To mark the centenary of Sir Ernest Shackleton’s death in 1922 on the Quest expedition, a new exhibition, Shackleton’s legacy and the power of early Antarctic photography, will be on display from 7 February at the Royal Geographical Society in London.
Presenting the influences and motivations which led Shackleton to a lifetime commitment to the polar region, the exhibition documents the role of photography and literature throughout his career, and his dedication to sharing his hard-won knowledge and experiences of Antarctica to the wider world.
The Endurance expedition of 1914-17 was a pivotal moment in Shackleton’s polar career, successfully turning disaster to triumph, and where his focus on the power of photography to document the experience was paramount. Shackleton’s legacy therefore revives the Society’s acclaimed 2015 exhibition of Frank Hurley’s Endurance expedition photographs, The Enduring Eye, curated by polar historian Meredith Hooper.

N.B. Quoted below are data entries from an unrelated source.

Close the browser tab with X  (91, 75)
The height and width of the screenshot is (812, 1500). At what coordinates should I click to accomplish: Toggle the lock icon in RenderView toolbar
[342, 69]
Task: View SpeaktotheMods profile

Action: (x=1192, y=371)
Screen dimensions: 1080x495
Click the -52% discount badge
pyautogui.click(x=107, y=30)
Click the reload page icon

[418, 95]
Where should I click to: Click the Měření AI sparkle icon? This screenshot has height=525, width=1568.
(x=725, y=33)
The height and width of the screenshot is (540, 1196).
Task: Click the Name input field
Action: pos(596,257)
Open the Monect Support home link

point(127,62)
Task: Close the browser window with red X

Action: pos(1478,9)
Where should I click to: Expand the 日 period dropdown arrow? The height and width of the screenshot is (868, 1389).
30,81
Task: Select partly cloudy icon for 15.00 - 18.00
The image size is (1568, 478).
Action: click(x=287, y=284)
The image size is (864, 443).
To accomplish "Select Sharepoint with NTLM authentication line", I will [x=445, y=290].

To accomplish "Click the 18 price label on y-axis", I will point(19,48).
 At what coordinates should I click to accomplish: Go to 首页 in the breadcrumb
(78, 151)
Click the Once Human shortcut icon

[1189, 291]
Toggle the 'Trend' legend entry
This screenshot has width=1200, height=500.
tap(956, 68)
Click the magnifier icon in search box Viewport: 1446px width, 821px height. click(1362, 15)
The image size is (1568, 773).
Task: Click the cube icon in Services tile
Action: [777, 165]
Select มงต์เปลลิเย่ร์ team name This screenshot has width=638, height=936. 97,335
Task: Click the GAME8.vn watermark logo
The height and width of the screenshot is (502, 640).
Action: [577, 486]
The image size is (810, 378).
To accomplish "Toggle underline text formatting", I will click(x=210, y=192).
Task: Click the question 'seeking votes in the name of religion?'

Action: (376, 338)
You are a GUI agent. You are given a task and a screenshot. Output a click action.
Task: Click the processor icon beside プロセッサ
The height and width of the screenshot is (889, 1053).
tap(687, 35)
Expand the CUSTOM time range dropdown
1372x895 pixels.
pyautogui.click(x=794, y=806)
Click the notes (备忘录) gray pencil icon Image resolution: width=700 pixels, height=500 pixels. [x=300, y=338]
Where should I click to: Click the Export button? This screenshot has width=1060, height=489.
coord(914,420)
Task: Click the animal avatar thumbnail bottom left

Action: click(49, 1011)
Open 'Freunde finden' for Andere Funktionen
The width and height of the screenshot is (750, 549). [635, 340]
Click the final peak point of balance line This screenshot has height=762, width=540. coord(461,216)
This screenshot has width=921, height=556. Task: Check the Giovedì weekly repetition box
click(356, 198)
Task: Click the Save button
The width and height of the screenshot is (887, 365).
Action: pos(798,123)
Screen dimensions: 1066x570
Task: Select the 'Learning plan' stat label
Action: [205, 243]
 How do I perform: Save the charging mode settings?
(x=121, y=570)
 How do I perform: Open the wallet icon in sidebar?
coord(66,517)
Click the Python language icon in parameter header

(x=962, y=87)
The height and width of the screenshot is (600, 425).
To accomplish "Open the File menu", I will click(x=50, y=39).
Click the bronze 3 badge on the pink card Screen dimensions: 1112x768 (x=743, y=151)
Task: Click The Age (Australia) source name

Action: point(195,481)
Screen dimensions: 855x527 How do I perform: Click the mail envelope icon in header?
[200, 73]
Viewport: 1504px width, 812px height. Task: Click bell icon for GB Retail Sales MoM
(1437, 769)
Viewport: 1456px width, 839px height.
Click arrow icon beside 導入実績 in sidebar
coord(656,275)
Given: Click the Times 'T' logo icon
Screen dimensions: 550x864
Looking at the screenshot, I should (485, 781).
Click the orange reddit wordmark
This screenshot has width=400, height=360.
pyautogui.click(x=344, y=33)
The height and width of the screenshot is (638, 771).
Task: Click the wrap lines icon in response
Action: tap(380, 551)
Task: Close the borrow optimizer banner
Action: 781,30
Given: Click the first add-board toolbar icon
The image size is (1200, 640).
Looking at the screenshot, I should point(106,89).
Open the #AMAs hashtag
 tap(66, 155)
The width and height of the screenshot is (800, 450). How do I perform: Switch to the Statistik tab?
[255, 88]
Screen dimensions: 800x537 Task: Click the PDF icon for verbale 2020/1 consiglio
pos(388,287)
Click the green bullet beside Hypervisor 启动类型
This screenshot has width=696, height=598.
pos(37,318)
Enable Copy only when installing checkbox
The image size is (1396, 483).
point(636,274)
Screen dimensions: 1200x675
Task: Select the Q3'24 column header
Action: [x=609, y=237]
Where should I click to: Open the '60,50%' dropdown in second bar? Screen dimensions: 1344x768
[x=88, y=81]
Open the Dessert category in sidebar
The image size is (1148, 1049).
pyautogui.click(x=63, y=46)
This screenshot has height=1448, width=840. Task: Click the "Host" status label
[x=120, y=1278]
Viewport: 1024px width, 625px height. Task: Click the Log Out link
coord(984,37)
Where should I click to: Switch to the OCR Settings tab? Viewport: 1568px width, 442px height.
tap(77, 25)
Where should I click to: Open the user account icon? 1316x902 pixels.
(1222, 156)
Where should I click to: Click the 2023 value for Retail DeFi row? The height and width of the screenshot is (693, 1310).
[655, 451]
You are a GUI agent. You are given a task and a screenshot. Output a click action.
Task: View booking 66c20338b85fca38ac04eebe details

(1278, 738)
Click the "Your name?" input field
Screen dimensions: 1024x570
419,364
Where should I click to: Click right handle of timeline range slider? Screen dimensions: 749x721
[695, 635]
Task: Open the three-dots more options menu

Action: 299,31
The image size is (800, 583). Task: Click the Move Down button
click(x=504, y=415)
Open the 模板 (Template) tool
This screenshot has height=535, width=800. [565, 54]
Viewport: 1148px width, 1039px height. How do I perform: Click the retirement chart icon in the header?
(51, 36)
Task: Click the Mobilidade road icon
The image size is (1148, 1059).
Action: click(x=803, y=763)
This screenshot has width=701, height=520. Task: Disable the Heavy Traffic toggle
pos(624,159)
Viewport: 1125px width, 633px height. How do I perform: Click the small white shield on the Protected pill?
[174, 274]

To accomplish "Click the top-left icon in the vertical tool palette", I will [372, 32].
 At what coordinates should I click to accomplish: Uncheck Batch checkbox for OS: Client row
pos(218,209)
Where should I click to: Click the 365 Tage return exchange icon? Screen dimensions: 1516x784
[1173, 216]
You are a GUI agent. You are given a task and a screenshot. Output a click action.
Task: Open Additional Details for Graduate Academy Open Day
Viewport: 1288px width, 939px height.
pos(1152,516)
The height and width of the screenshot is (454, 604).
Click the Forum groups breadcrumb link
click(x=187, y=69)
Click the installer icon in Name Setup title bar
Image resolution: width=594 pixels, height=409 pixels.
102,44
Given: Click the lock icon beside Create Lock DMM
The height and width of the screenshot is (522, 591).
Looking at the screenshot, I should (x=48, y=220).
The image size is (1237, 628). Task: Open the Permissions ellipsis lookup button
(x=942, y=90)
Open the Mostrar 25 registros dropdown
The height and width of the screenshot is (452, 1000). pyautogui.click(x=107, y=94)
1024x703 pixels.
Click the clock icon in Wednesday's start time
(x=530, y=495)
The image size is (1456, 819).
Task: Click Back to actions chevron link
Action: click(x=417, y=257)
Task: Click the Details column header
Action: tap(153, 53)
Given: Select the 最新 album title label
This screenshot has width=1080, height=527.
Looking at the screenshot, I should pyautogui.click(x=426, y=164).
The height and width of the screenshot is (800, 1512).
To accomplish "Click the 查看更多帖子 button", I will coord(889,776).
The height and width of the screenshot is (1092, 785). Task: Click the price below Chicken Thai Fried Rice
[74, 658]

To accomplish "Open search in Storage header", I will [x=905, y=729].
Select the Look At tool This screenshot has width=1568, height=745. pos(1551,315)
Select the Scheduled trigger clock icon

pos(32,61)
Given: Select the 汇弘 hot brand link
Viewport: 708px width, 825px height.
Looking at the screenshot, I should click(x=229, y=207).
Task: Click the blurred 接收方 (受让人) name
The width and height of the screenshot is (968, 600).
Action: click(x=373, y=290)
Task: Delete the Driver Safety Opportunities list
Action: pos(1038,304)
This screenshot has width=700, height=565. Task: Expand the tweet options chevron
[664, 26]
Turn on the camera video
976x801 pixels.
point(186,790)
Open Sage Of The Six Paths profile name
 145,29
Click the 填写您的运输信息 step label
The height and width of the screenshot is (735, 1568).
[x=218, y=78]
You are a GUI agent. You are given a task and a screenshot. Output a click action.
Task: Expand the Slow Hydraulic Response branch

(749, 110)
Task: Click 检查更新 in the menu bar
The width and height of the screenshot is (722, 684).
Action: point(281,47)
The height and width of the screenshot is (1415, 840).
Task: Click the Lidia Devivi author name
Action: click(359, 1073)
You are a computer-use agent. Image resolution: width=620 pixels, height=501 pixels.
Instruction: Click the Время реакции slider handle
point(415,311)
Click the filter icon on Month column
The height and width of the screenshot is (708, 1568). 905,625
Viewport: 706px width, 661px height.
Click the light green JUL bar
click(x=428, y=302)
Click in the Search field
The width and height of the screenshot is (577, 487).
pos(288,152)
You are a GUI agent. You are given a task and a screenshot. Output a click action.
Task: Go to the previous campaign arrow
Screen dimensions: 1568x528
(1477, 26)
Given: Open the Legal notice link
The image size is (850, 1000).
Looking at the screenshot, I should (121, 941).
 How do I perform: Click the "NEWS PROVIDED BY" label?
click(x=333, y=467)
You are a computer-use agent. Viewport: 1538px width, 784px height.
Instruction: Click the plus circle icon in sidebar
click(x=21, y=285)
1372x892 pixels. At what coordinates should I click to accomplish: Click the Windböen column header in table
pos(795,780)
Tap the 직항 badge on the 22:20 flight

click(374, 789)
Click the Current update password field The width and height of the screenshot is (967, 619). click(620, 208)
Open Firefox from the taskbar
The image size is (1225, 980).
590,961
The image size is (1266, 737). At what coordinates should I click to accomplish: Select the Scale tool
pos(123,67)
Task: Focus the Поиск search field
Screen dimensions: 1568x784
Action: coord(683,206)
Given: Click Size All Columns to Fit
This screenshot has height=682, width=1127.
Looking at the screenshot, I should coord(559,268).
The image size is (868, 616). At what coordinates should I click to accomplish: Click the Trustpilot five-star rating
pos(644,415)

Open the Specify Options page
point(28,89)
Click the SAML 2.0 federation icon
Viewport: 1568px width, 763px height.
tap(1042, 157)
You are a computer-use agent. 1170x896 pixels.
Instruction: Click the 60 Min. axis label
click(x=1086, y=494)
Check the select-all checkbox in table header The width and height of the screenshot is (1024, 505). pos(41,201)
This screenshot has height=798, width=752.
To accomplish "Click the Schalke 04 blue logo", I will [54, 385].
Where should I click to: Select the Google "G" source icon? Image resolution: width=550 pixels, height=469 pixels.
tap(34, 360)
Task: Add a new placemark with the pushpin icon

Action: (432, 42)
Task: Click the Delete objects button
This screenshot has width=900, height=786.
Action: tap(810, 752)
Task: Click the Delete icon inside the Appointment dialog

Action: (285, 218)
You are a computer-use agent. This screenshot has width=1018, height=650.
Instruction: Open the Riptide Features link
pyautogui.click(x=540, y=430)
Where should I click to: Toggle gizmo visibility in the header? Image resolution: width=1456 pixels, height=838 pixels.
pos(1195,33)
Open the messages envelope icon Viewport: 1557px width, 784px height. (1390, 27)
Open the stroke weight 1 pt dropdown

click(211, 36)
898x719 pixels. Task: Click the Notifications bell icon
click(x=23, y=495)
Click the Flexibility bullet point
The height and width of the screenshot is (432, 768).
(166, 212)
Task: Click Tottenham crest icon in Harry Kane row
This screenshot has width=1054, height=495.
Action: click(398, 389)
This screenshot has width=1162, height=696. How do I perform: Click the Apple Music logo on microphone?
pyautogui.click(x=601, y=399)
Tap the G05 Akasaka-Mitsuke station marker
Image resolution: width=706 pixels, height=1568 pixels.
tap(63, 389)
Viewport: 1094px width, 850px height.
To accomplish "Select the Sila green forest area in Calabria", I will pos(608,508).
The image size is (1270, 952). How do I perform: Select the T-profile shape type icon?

To complement this existing content, the new exhibition’s guest curator Dr Jan Piggott, former Keeper of Archives and Rare Books at Dulwich College, has drawn on original documents and photography, including some previously unseen and newly digitised, as well as chronicling the polar explorer’s early life, schooldays, career, own writing and love of poetry, and achievements before and after the expedition which catapulted him to fame.
Visitors will learn what influenced Shackleton’s passion for the Antarctic through a consideration of polar photography and get the chance to marvel at the stunning images taken by Shackleton or commissioned by him from leading photographers. Alongside the drama and heroics of his expeditions, audiences will also develop a keen sense of the man and his vision - as a champion of early 20th century visual communication - without which our awareness and understanding of Antarctica would not exist today.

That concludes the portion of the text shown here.